Wen du die Schaltung so genau durchdacht hast, verstehe ich nicht warum dann noch fragen musst wie angeschlossen werden muss.
Ich muss zuerst wissen wie ich was anschließen muss, um eine Schaltung zu bauen. 

Mir ist nicht klar, wie du den Motorschutzschalter mit Endschaltern zum Auslösen bringen willst.
Kannst du mir das bitte erklären?


bike


----------



## rostiger Nagel (13 Juli 2011)

Kistecola schrieb:


> Es geht bojt vorrangig um den Schutz, sondern um die einfache Abschaltung des fu von 2 endschaltern. Dazu pkzm mit unterspannungsauslöser in einem aufputzgehäuse, das hat nämlich auch einen schönen griff...





bike schrieb:


> Wen du die Schaltung so genau durchdacht hast, verstehe ich nicht warum dann noch fragen musst wie angeschlossen werden muss.
> Ich muss zuerst wissen wie ich was anschließen muss, um eine Schaltung zu bauen.
> 
> Mir ist nicht klar, wie du den Motorschutzschalter mit Endschaltern zum Auslösen bringen willst.
> ...



Mach ich mal, Öffner vom Endschalter in Reihe mit der  Unterspannungsauslösung und schon
löst der MSS aus bei Betätigung des Endschalters. Schön ist was anderes....!


----------



## Zefix (14 Juli 2011)

Und wie fährst wieder aus der Endlage?


----------



## rostiger Nagel (14 Juli 2011)

Zefix schrieb:


> Und wie fährst wieder aus der Endlage?



Achse schieben oder Handkurbel


----------



## bike (14 Juli 2011)

rostiger Nagel schrieb:


> Mach ich mal, Öffner vom Endschalter in Reihe mit der  Unterspannungsauslösung und schon
> löst der MSS aus bei Betätigung des Endschalters. Schön ist was anderes....!

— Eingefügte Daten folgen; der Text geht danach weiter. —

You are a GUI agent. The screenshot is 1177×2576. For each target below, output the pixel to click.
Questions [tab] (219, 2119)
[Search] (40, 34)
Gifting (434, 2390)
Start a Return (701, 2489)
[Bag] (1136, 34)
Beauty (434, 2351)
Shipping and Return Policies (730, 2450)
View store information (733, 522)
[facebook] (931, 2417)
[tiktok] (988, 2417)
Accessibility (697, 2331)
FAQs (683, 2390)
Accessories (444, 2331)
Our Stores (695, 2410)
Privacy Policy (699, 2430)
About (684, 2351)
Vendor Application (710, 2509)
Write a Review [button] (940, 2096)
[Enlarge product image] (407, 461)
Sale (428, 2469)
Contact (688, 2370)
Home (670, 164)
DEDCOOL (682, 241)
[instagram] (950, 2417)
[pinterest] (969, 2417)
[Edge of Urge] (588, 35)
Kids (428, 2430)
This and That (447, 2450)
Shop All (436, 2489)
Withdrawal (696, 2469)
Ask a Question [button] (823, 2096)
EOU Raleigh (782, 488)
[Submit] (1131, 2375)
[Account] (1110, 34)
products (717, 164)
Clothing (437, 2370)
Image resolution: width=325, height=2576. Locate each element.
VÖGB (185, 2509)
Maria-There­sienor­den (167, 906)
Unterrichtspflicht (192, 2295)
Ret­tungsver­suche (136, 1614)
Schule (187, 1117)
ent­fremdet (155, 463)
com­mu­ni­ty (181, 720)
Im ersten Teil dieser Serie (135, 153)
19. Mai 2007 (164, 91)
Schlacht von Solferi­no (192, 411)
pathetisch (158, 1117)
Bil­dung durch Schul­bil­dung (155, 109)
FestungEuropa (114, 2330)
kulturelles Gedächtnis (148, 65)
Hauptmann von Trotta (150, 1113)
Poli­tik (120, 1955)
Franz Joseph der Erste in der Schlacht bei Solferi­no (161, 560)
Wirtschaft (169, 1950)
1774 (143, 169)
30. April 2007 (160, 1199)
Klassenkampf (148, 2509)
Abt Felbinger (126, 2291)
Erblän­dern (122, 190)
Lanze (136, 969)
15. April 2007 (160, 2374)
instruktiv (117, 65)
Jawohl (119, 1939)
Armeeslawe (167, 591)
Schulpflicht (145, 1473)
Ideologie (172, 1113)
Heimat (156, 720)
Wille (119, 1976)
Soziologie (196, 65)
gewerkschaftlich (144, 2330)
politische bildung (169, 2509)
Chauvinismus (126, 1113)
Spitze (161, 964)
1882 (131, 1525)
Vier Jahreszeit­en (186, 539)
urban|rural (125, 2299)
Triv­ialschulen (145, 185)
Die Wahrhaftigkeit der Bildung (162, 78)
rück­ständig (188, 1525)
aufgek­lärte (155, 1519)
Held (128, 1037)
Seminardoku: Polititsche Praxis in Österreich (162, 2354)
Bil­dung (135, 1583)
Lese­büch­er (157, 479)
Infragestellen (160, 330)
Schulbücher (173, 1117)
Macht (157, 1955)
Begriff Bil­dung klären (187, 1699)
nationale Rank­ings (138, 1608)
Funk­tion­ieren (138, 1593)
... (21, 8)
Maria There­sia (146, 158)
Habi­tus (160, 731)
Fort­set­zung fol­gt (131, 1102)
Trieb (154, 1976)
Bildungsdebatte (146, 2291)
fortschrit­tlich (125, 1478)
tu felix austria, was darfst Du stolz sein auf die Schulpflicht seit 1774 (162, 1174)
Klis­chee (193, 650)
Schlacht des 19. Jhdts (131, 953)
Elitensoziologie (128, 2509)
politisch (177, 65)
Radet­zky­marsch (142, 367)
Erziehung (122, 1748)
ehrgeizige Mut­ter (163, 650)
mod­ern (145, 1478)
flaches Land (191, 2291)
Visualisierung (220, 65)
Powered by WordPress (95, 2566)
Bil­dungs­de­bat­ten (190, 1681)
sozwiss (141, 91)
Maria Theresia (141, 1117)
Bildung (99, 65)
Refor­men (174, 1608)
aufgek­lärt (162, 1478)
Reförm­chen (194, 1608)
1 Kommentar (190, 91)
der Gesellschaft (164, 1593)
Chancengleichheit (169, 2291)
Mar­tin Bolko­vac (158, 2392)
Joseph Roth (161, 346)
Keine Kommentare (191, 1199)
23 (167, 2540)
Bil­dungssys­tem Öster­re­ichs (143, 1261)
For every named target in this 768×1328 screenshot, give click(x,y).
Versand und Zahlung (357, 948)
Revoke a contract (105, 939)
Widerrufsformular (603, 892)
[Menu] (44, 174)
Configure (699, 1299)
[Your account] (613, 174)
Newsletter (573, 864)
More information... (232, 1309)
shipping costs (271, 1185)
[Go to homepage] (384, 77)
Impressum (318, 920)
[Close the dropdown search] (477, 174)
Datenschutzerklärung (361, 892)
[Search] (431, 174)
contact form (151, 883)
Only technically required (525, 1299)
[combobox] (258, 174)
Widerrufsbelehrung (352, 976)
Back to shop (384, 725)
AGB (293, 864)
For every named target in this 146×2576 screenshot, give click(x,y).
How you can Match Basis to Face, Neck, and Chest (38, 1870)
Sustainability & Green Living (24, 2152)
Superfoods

Sorry, auf solch eine Idee? muss man kommen. 

Heißt dies jetzt Unterspannungsauslöser oder heißt es: "nimm mich und mache damit was du willst"?

Kann man eine solche Vergewaltigung der E-Technik nicht verbieten? 


bike


----------



## Verpolt (15 Juli 2011)

bike schrieb:


> Sorry, auf solch eine Idee? muss man kommen.
> 
> Heißt dies jetzt Unterspannungsauslöser oder heißt es: "nimm mich und mache damit was du willst"?
> 
> ...





Kistecola schrieb:


> wer sagt denn, dass die Endschalter als Endlage eingesetzt werden?
> Bemängelt nicht meine Steuerung, sie ist schon durchdacht...



Er hat das doch alles akribisch durchdacht. Unterspannung = Das Teil ist unter Spannung und die muss weg, sonst verbiegt sich's


----------



## udo_39 (5 August 2011)

vielleicht sind das keine Endlagen Endschalter sondern Schalter an einer Schutzvorrichtung


----------